■ Extrait du document
La Commission de la transparence a reconnu l’intérêt médical de Shingrix, lui accordant un statut supérieur à ses prédécesseurs. L’engouement est tel que des tensions d’approvisionnement pointent déjà pour l’an prochain. Il faut donc trancher : qui doit en bénéficier en priorité, notamment parmi les groupes à risque ?
Groupes de patients à exclure : qui doit éviter la vaccination à 70 ans ?
Shingrix, vaccin recombinant, séduit par son efficacité et sa tolérance. Cependant, la prudence reste de mise pour quelques profils précis. Les recommandations françaises ciblent les plus de 65 ans, mais certaines situations médicales imposent un examen plus minutieux.
Contre-indications et précautions
Voici les situations où la vaccination contre le zona doit être repoussée, voire écartée :
- Antécédent d’allergie à l’un des composants du vaccin, en particulier la glycoprotéine E ou l’adjuvant AS01B.
- Réaction anaphylactique après une dose précédente de Shingrix.
- Maladie aiguë fébrile et sévère : dans ce cas, il vaut mieux différer l’injection.

■ Marche à suivre
Rédigez la suite de l'extrait sur la vaccination par Shingrix contre le zona, en reprenant après sa dernière phrase.

■ Extraits d'enregistrements
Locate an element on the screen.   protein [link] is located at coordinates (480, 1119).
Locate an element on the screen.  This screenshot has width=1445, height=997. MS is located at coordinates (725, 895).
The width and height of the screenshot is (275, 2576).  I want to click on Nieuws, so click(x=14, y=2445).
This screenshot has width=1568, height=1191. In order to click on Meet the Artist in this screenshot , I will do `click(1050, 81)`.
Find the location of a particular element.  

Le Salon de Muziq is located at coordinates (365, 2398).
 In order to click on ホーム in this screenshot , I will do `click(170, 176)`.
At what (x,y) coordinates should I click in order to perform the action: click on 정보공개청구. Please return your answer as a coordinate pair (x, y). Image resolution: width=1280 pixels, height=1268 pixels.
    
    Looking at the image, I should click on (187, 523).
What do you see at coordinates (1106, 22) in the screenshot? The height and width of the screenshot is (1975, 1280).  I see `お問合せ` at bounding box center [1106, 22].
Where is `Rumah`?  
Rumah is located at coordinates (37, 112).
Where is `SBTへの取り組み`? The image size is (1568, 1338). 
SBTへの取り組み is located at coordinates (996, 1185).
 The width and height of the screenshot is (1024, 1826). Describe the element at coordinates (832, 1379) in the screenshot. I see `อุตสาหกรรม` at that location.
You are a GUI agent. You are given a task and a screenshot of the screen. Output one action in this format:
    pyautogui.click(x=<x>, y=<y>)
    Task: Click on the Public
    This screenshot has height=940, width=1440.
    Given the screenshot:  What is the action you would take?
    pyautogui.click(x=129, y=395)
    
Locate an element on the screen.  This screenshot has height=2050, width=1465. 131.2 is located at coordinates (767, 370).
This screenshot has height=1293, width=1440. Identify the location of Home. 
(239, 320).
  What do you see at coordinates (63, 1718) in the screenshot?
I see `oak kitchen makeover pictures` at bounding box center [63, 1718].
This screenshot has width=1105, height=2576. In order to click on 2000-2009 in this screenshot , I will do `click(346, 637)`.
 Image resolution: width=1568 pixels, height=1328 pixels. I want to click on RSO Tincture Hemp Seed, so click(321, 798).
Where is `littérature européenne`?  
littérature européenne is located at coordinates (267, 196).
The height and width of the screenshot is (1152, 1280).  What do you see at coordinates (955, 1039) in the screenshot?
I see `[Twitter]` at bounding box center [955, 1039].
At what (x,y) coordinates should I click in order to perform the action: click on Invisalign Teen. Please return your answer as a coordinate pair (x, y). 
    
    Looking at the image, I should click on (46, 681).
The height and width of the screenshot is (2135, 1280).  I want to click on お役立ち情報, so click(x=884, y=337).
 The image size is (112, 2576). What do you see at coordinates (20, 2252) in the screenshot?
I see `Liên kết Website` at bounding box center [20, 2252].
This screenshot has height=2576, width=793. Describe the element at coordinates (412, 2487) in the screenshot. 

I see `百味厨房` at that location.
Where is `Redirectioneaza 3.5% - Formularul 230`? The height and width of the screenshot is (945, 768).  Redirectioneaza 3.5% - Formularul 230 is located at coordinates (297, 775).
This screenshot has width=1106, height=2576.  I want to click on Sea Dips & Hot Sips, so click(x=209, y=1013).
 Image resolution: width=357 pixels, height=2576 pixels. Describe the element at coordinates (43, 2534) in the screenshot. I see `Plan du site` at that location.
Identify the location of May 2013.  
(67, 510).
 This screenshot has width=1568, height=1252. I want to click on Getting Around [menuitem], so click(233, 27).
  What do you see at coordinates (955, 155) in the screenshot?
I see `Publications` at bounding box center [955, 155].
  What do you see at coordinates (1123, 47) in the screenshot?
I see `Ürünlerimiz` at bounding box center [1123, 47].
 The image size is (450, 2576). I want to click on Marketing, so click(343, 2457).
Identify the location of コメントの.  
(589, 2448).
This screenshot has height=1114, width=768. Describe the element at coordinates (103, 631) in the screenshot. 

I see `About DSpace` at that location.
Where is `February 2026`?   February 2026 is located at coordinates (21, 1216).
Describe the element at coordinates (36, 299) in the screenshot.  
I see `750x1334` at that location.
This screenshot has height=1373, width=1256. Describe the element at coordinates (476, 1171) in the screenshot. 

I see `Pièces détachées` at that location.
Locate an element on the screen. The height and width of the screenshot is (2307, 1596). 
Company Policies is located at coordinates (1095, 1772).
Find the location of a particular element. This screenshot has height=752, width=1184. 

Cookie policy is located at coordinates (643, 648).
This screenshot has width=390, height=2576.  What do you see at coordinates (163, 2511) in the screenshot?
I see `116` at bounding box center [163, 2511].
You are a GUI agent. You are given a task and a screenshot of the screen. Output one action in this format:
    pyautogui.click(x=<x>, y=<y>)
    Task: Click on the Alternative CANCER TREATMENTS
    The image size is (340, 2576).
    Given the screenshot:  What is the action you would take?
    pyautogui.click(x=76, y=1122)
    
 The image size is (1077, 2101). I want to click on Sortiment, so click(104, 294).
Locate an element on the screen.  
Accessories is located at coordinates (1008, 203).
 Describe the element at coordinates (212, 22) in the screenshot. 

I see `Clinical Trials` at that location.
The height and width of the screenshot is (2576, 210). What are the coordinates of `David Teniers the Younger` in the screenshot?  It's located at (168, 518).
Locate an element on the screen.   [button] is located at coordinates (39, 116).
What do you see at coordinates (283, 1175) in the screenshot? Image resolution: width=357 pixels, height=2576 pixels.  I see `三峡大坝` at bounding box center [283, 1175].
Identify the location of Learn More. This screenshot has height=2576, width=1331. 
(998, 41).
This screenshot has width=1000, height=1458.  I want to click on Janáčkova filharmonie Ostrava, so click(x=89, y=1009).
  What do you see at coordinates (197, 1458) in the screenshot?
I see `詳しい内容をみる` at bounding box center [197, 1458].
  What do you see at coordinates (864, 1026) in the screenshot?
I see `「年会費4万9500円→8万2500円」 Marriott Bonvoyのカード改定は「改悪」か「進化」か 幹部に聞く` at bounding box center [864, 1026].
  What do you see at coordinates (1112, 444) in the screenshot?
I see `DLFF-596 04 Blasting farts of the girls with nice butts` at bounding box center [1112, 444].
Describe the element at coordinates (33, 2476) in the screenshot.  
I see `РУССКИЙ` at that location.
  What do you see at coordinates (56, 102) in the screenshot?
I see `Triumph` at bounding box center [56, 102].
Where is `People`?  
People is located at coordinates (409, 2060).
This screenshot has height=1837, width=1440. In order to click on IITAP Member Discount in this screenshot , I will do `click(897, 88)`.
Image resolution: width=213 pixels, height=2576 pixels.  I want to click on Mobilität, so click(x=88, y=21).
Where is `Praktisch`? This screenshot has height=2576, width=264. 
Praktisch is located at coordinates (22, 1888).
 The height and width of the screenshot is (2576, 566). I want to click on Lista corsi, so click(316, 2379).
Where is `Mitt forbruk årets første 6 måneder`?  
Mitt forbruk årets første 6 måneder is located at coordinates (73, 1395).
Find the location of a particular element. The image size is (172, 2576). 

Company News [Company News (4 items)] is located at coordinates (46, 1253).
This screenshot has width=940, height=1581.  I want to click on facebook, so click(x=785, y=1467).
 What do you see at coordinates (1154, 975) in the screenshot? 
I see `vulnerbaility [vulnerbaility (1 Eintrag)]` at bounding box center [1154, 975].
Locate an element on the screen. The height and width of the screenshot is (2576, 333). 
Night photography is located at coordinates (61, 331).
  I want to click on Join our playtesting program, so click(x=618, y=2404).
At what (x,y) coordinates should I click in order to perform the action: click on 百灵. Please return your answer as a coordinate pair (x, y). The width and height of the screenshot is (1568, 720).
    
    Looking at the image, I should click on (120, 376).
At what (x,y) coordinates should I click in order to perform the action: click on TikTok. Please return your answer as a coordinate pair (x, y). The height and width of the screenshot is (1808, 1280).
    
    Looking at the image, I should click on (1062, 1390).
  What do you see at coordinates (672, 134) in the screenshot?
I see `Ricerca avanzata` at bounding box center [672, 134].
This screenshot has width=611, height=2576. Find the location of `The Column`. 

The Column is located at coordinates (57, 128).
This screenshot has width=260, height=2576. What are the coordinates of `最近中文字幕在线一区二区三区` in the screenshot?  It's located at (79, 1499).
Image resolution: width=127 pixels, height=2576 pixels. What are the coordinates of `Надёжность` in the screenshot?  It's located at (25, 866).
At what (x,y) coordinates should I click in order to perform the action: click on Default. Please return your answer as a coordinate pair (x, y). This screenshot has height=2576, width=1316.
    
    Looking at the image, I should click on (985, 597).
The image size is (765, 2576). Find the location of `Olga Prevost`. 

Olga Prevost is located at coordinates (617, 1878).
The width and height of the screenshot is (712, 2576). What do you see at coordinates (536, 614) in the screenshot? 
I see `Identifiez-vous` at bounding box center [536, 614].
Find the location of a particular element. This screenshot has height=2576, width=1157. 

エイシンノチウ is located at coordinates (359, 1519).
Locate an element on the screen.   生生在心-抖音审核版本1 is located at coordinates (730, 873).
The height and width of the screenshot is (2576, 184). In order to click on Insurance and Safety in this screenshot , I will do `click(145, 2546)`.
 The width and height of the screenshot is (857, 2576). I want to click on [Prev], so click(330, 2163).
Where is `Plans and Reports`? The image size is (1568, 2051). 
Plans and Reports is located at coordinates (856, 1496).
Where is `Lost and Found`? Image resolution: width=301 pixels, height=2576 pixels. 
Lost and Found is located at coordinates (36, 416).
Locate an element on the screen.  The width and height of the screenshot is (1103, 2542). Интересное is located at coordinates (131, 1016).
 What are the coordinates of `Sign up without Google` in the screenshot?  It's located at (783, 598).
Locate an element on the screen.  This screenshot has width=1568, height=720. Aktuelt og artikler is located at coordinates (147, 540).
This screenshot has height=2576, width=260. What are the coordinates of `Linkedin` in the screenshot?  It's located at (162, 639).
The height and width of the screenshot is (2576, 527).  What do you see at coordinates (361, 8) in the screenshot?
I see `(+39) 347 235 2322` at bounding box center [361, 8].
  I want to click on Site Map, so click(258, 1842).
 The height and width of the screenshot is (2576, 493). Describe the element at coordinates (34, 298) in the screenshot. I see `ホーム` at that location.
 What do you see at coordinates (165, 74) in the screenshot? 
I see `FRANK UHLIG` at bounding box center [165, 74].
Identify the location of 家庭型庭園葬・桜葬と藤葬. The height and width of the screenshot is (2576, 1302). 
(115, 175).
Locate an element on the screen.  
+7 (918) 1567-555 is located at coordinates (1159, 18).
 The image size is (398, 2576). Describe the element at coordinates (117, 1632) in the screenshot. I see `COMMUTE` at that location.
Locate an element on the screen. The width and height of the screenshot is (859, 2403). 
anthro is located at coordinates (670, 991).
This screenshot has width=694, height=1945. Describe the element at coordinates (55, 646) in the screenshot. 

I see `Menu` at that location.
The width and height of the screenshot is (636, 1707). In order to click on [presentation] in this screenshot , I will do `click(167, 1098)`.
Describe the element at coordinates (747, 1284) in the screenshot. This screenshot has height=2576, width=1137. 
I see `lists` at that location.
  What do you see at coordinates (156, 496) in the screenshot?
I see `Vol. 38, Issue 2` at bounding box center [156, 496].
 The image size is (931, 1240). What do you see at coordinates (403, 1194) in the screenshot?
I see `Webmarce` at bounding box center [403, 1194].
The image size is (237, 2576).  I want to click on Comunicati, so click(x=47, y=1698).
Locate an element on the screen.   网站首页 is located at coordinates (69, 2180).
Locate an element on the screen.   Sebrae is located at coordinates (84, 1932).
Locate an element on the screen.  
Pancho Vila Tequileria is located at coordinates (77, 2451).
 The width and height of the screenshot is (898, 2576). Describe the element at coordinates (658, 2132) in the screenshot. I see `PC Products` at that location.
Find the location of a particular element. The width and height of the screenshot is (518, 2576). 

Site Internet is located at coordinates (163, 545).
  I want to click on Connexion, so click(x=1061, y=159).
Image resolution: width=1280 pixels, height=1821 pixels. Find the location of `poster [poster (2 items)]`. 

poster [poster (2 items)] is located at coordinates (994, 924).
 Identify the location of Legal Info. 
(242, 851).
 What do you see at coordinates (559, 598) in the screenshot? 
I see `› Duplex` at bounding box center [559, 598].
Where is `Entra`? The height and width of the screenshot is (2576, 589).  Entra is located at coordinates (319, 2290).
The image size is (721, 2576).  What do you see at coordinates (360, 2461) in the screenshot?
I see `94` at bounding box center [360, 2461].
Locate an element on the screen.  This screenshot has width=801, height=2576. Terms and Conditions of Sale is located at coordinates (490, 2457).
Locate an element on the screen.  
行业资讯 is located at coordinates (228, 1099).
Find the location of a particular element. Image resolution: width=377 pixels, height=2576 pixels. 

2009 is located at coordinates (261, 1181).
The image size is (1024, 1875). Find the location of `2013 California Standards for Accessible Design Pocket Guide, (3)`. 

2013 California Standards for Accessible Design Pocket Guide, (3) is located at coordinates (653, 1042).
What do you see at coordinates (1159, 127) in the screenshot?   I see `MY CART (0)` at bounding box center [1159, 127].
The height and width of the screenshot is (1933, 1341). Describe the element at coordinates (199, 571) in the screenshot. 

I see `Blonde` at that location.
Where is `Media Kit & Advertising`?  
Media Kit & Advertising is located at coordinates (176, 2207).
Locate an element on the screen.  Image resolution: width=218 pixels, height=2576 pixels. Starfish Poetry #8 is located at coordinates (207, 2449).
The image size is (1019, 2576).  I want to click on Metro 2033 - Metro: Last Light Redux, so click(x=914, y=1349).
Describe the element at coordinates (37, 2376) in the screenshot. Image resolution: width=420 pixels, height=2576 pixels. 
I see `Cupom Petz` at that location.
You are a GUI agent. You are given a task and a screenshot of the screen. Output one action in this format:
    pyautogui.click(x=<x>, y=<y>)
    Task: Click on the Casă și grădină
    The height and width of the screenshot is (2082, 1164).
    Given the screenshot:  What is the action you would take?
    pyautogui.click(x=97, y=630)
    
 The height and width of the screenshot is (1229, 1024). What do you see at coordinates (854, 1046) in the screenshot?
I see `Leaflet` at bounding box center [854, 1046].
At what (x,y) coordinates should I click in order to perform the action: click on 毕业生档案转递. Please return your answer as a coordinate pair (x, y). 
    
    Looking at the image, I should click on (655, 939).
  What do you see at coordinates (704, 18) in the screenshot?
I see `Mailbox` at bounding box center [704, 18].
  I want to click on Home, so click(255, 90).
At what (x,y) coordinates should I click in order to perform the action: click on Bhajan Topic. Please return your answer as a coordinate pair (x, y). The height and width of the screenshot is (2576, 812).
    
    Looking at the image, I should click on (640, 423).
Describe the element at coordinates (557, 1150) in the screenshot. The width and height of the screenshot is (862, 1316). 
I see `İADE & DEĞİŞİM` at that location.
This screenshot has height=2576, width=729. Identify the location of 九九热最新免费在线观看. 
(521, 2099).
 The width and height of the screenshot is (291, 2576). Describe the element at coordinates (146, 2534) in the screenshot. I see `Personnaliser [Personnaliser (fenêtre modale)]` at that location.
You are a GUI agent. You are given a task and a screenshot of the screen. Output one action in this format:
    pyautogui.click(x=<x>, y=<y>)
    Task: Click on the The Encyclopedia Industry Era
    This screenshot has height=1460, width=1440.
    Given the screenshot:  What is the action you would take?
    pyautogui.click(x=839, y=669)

■ Réponse attendue
Pour les personnes immunodéprimées, la donne a changé : la vaccination n’est plus systématiquement prohibée. Néanmoins, en cas de maladie auto-immune évolutive ou d’antécédents neurologiques graves (par exemple, syndrome de Guillain-Barré), le risque doit être soigneusement pesé. La littérature médicale relève de rares complications, ce qui nécessite une décision individualisée.
La vaccination n’est généralement pas proposée aux patients en phase aiguë sévère non stabilisée, ni à ceux sous immunosuppresseurs lourds. Un épisode de zona récent invite souvent à différer, mais pas à écarter définitivement la protection vaccinale. Dans tous les cas, la décision se prend à l’issue d’un échange approfondi avec le médecin, en tenant compte de l’état de santé général et des traitements suivis.
Parler à son médecin : la meilleure façon d’obtenir un avis personnalisé
Avant toute vaccination à 70 ans, une consultation médicale s’impose. L’état de santé, les antécédents, les traitements en cours, tout doit être passé au crible. C’est ce dialogue qui permet d’évaluer finement le rapport bénéfice-risque, en fonction du risque de zona, de ses complications, mais aussi des potentiels effets indésirables du vaccin.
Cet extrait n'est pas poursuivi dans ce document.